### WHAT TO PRODUCE
List each line of the entries below that contains the word "left". Uppercase and lowercase letters count as different.

### EXERCISE DATA
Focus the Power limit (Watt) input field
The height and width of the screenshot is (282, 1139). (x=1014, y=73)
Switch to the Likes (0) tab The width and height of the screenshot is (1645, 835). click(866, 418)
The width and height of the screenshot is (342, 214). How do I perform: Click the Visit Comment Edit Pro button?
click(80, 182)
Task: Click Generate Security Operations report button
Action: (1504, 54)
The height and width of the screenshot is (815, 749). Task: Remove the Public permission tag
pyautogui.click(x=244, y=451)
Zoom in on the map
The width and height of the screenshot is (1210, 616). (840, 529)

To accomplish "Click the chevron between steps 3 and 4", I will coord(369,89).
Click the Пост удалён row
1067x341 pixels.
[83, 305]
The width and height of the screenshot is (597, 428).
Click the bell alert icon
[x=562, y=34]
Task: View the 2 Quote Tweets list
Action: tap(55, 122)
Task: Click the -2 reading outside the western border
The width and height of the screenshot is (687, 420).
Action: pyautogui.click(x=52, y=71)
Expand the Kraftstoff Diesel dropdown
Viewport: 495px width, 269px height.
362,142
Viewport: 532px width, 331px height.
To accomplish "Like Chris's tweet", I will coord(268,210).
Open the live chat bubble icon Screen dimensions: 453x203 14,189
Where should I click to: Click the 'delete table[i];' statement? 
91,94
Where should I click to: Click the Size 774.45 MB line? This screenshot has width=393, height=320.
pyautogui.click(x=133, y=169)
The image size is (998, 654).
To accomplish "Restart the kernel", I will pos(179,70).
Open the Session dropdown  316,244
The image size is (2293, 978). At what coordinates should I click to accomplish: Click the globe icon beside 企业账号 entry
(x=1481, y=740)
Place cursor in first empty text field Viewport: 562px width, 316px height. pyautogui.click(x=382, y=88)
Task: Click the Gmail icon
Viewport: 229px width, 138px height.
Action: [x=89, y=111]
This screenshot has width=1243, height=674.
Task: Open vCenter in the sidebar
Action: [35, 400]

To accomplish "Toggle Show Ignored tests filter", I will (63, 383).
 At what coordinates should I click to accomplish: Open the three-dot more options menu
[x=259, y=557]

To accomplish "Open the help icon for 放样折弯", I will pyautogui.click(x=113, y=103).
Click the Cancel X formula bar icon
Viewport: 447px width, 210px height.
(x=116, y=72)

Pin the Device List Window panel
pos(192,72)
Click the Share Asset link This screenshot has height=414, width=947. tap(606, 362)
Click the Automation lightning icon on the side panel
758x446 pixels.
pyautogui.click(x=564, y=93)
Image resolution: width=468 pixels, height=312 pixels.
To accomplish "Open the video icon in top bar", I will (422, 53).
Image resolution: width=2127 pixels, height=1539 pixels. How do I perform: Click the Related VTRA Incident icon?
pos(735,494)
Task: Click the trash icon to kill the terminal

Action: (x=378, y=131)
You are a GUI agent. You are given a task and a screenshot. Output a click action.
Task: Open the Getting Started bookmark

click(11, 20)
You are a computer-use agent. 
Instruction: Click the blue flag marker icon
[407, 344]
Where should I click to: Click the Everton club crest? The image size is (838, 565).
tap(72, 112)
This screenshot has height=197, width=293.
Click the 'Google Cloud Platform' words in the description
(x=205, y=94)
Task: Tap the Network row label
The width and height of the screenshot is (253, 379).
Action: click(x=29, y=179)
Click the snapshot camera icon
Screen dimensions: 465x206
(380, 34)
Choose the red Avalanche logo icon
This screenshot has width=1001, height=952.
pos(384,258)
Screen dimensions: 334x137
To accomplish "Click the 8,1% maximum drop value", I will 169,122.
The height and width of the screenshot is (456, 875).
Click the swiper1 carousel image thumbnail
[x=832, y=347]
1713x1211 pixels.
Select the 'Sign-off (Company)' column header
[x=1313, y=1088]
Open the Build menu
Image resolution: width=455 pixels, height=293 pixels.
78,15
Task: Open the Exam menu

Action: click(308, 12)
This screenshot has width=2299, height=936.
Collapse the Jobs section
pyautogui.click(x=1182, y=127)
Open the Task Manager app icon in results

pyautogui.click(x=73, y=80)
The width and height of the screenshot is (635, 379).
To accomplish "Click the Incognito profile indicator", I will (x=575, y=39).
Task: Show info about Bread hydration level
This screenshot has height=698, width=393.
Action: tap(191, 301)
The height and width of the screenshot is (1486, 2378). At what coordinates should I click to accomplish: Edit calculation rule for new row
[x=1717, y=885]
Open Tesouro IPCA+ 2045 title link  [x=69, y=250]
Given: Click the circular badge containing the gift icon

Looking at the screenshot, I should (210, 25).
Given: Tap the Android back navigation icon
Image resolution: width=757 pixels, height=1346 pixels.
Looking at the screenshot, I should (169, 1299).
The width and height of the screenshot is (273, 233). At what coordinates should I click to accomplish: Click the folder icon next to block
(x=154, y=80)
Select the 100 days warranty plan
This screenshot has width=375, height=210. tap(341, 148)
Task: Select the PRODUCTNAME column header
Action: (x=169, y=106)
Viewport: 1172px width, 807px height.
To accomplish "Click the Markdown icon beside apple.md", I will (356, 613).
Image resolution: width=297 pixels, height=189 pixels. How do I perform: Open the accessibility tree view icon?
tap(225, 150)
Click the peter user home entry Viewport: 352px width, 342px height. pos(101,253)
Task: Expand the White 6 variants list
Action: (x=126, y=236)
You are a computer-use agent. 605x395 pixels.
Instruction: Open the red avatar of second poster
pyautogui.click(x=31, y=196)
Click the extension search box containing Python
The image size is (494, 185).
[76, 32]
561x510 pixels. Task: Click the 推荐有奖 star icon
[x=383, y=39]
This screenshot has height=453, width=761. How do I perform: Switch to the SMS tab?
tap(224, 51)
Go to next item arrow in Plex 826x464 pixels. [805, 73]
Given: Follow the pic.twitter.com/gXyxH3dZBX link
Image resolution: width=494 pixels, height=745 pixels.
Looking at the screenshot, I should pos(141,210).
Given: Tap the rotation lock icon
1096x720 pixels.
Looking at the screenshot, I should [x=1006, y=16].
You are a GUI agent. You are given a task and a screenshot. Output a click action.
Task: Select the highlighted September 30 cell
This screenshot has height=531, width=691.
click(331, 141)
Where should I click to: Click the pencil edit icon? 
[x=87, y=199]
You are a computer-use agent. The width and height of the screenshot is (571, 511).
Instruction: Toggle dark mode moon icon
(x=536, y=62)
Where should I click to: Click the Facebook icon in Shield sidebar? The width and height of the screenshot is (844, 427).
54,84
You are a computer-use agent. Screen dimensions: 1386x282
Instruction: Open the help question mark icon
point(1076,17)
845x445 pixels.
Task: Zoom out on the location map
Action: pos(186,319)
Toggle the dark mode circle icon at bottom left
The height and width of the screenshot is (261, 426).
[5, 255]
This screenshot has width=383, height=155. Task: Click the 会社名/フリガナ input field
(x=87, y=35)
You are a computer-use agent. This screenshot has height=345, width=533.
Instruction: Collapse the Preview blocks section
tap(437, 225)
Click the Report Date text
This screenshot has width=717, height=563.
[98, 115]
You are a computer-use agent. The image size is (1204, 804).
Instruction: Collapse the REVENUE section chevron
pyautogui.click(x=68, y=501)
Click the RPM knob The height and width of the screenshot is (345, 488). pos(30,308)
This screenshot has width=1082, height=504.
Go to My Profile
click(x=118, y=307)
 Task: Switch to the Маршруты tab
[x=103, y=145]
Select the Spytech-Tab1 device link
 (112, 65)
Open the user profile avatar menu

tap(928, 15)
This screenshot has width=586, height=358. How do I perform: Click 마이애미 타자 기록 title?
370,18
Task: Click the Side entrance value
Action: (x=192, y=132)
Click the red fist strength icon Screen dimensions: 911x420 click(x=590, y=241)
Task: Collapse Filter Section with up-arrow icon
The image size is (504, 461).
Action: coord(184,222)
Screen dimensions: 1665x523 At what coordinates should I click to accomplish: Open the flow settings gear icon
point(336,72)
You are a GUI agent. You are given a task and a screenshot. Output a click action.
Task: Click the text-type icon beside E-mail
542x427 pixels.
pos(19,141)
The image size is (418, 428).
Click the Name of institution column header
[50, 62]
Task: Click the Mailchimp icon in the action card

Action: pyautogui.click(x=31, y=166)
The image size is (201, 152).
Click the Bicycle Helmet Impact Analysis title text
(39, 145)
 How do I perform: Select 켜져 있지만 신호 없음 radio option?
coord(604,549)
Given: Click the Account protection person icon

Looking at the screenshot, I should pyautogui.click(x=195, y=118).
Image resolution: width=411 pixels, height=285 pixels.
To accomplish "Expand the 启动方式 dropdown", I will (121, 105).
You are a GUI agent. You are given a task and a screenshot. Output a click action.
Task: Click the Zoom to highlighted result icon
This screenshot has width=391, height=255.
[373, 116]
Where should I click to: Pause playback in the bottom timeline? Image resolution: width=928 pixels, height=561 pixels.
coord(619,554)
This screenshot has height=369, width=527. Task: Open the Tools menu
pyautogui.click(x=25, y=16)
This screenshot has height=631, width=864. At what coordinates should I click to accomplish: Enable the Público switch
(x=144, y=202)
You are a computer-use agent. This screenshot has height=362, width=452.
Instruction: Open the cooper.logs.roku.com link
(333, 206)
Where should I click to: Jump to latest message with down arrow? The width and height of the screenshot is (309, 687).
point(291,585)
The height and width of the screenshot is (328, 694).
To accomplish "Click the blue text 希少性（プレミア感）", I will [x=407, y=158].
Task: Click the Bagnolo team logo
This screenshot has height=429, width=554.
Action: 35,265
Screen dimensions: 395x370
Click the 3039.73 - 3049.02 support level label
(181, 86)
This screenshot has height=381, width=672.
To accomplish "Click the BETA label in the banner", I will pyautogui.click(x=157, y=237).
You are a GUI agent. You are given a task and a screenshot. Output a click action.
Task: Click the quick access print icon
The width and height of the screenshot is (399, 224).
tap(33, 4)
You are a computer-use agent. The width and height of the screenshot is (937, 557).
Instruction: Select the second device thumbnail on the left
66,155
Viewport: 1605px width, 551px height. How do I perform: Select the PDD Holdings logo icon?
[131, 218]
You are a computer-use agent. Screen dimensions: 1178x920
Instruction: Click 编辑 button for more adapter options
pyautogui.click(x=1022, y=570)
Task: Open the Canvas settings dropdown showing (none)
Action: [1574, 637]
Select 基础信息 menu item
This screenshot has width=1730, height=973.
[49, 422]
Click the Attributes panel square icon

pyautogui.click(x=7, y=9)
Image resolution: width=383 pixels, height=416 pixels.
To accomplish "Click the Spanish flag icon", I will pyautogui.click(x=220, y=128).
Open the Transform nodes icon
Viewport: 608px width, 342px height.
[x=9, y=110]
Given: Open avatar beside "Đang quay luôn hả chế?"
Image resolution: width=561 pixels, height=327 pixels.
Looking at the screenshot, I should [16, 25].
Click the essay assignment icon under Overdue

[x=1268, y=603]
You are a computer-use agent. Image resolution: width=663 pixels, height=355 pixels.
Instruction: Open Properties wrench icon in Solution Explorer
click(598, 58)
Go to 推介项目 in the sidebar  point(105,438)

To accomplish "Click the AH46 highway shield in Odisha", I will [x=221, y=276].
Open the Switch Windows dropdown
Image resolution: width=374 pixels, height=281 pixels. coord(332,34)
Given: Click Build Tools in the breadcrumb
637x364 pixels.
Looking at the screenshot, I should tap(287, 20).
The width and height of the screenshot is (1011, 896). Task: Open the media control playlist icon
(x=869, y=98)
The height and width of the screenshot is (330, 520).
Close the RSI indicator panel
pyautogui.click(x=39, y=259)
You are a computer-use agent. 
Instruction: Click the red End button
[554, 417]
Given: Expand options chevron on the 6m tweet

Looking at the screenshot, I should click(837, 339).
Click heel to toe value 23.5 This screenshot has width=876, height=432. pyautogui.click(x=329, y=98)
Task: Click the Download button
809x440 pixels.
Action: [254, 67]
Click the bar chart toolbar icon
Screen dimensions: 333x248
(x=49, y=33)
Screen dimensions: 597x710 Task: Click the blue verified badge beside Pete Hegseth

### FINISHED ANSWER
Toggle the dark mode circle icon at bottom left
Instruction: Select the second device thumbnail on the left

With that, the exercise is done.